The Bretton Woods international monetary system in 1944 fixed the value of the dollar to gold. Effectively, this maintains an intrinsic value for the dollar because its value is based on the value of a real asset. However, this peg to gold was removed in the 1970s. Without pegging the dollar to a real asset, the dollar’s value is now just based on the government’s promise to pay. Our government is creating money out of nothing, money that is backed by a government’s seal and strong words of promise to pay. We now know that merely promises and reputation, whether those of the US government or those of the formerly powerful financials companies, is not enough to maintain value. Value has to be based on a real, productive, in demand asset.
Economics tells us that when there is too much supply, value decreases. This is expected for the US dollar. The US government is now printing billions and perhaps trillions to bail out companies and stimulate the economy. These days, numbers like $700 billion is thrown around like it’s a small amount. In the near future, numbers thrown around will be in the trillions. The resulting inflation means prices will increase. Prices of eggs will increase because of inflation. Prices of milk will increase because of inflation. Rents will increase because of inflation. Prices of real estate will increase because of inflation.
Why buy real estate instead of stocks, bonds or simply keep your money under the mattress? I’m proposing real estate because it’s a real asset and prices of real assets keep pace with inflation. Buying a stock is just buying a promise that you own a piece of a company. We’ve seen 5 years of stock market wealth vaporize in 1 year. High dividend paying stocks, ones that because of low stock prices, are yielding 7-9 percent divided, still do not escape inflation. If inflation is at 5 percent, a 7 percent dividend is only 2 percent in real terms. The same applies to bonds.
But with real assets, whether real estate or gold, prices rise with inflation.

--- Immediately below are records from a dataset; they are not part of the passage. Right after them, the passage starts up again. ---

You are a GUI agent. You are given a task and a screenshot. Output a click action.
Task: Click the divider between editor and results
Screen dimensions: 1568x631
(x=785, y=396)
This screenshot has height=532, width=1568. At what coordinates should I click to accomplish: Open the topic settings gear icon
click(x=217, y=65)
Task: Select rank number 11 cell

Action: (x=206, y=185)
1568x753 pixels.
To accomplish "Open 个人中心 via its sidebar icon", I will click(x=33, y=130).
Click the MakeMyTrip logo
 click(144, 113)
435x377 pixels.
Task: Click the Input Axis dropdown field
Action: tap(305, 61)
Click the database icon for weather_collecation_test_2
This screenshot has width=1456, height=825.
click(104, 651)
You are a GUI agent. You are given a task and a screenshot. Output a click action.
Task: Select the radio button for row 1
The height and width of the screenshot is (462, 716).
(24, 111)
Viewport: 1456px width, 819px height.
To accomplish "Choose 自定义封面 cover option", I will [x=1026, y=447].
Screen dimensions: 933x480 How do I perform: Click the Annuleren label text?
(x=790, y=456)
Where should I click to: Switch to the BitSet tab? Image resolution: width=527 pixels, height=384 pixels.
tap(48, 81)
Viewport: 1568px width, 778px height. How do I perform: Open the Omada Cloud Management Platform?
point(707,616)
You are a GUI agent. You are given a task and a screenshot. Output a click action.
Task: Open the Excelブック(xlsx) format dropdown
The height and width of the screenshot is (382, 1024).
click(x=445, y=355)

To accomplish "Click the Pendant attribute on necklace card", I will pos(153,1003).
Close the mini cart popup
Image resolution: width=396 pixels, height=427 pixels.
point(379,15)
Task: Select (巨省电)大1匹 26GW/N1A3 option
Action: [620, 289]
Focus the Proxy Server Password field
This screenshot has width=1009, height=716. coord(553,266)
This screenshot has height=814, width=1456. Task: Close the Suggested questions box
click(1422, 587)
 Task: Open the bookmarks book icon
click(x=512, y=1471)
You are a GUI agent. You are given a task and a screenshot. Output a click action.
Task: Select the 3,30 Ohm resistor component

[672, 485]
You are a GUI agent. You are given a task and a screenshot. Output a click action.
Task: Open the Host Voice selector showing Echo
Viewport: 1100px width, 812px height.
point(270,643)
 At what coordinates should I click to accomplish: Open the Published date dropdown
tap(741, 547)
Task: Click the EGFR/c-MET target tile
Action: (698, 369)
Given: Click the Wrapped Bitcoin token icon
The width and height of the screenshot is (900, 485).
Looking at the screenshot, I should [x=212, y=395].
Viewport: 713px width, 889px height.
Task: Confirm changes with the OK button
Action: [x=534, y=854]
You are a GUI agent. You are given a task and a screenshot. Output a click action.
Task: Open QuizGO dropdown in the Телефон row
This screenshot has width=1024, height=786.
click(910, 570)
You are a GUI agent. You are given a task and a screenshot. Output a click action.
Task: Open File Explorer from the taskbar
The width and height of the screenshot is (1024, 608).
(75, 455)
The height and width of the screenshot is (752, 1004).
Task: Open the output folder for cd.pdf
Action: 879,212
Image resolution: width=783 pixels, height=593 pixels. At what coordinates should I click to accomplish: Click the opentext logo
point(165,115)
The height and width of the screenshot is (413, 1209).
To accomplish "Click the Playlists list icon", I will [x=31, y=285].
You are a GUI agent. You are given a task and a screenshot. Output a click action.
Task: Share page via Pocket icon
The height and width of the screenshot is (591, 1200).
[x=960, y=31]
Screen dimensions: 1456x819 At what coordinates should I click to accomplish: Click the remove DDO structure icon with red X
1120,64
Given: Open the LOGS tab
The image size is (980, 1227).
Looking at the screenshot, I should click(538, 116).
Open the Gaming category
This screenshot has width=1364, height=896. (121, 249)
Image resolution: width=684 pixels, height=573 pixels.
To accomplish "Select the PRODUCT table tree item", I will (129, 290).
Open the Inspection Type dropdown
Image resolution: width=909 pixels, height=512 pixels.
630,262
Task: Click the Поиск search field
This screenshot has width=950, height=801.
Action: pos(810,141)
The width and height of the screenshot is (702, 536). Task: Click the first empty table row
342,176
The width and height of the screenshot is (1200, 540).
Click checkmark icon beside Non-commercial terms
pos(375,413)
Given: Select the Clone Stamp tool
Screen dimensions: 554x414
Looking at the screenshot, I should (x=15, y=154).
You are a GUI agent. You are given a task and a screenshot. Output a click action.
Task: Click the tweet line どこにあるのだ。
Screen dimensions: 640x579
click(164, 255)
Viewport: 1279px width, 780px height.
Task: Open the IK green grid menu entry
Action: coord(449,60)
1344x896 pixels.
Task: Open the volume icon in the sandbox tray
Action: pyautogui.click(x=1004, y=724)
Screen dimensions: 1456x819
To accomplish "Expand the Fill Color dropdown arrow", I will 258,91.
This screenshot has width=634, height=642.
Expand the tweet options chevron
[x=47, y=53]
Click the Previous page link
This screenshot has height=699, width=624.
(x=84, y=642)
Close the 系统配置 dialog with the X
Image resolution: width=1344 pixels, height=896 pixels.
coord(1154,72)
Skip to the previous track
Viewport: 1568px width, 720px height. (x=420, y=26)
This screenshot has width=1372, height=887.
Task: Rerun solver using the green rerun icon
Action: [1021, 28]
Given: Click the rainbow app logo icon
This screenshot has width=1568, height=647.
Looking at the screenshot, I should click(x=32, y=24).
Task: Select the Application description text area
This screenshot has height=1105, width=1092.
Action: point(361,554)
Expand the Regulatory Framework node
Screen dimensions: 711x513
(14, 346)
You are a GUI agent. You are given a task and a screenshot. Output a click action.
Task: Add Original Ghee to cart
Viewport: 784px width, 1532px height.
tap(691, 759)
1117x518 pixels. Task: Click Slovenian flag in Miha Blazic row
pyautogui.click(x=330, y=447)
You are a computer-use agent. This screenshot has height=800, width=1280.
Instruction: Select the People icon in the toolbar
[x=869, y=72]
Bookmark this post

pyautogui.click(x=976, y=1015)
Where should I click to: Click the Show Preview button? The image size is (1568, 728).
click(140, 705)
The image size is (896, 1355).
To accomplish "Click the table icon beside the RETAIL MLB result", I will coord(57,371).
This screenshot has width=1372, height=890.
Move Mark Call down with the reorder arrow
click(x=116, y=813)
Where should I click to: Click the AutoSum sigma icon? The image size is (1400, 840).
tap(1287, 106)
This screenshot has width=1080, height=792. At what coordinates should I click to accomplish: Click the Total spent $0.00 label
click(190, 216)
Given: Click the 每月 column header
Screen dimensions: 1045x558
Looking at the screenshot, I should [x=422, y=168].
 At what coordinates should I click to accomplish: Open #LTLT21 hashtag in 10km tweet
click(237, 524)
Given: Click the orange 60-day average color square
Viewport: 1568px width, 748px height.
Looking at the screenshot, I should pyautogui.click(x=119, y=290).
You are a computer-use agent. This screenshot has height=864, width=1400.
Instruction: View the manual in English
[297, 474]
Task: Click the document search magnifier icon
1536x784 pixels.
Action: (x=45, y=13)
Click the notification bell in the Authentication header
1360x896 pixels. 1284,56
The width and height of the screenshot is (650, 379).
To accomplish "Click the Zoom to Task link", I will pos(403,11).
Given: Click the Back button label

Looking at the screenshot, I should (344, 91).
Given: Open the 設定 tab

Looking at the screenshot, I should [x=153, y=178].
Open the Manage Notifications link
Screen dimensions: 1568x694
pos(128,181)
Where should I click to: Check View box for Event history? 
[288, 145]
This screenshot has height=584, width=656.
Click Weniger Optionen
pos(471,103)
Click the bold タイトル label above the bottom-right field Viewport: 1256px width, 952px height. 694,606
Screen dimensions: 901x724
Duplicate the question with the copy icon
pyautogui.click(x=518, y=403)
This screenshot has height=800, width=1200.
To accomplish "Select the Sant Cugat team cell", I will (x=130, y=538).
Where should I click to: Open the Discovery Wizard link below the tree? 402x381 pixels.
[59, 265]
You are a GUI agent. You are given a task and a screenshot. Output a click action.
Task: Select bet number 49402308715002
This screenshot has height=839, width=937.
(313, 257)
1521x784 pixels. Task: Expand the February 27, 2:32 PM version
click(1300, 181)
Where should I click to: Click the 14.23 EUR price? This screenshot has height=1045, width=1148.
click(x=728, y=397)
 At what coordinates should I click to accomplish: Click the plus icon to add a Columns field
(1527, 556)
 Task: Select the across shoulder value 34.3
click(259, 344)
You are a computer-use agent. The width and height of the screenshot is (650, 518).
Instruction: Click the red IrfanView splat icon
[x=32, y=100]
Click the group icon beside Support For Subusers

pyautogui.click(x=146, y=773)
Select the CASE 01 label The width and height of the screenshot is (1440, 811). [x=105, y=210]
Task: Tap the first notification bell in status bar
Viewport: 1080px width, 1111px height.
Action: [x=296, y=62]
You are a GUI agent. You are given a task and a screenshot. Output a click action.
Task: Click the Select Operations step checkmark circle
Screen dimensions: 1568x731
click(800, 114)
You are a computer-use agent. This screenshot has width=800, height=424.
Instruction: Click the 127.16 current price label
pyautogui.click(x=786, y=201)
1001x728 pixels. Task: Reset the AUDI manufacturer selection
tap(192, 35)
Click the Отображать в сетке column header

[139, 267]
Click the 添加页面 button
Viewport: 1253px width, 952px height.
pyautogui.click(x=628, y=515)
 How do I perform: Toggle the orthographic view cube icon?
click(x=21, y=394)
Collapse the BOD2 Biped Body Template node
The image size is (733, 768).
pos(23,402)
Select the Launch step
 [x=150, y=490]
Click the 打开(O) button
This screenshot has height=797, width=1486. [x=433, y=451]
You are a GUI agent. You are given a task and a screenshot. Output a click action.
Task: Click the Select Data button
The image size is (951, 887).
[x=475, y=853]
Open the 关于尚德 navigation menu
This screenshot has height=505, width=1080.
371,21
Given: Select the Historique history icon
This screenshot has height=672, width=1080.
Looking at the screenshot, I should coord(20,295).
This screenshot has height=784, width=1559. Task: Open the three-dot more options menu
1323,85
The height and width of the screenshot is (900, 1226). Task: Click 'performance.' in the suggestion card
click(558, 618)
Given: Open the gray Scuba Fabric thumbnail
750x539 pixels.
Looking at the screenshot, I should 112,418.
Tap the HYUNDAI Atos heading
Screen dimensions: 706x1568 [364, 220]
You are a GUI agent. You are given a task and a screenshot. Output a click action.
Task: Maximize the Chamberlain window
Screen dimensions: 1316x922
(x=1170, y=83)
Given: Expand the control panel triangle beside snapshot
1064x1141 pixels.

Fixed Mortgage Payments Will Stay the Same
If you purchased a property with a fixed mortgage, the monthly mortgage payment will stay the same. While you benefit from increased rents and higher property values because of inflation, the lender that lent you fixed rate money gets paid back the same amount for the next 30 years. In real terms, your income increases because of inflation while your debt payment decreases because a $1000 mortgage in 5 years is worth a lot less than $1000 now.
How to Proceed?
Another key assumption is that you have to buy at the right price, not at the bubble price. You need to buy in areas where property prices have declined significantly and where the values are justified. A rule of thumb is that prices are reasonable if, with 30 percent downpayment, your rental income can cover your carrying costs. Otherwise, prices are still too expensive. Using this formula, prices in New York City are still too expensive. You may find better deals in places with a ton of For Sale signs and where prices have decreased 30 to 40 percent from its peak. Do your homework.
The savvy investor buys now to take advantage of the large supply of For Sales out there. At the right price, your rental income will at least be able to cover your carrying costs if not generate a positive cashflow.
This is an opportunity of a lifetime and if you believe the US will see inflation in the near term, this is a strategy worth considering. Most people know real estate is about location. Few know it’s also about inflation and currency valuations because real estate is a real asset, not just a piece of paper with a fancy seal and promise.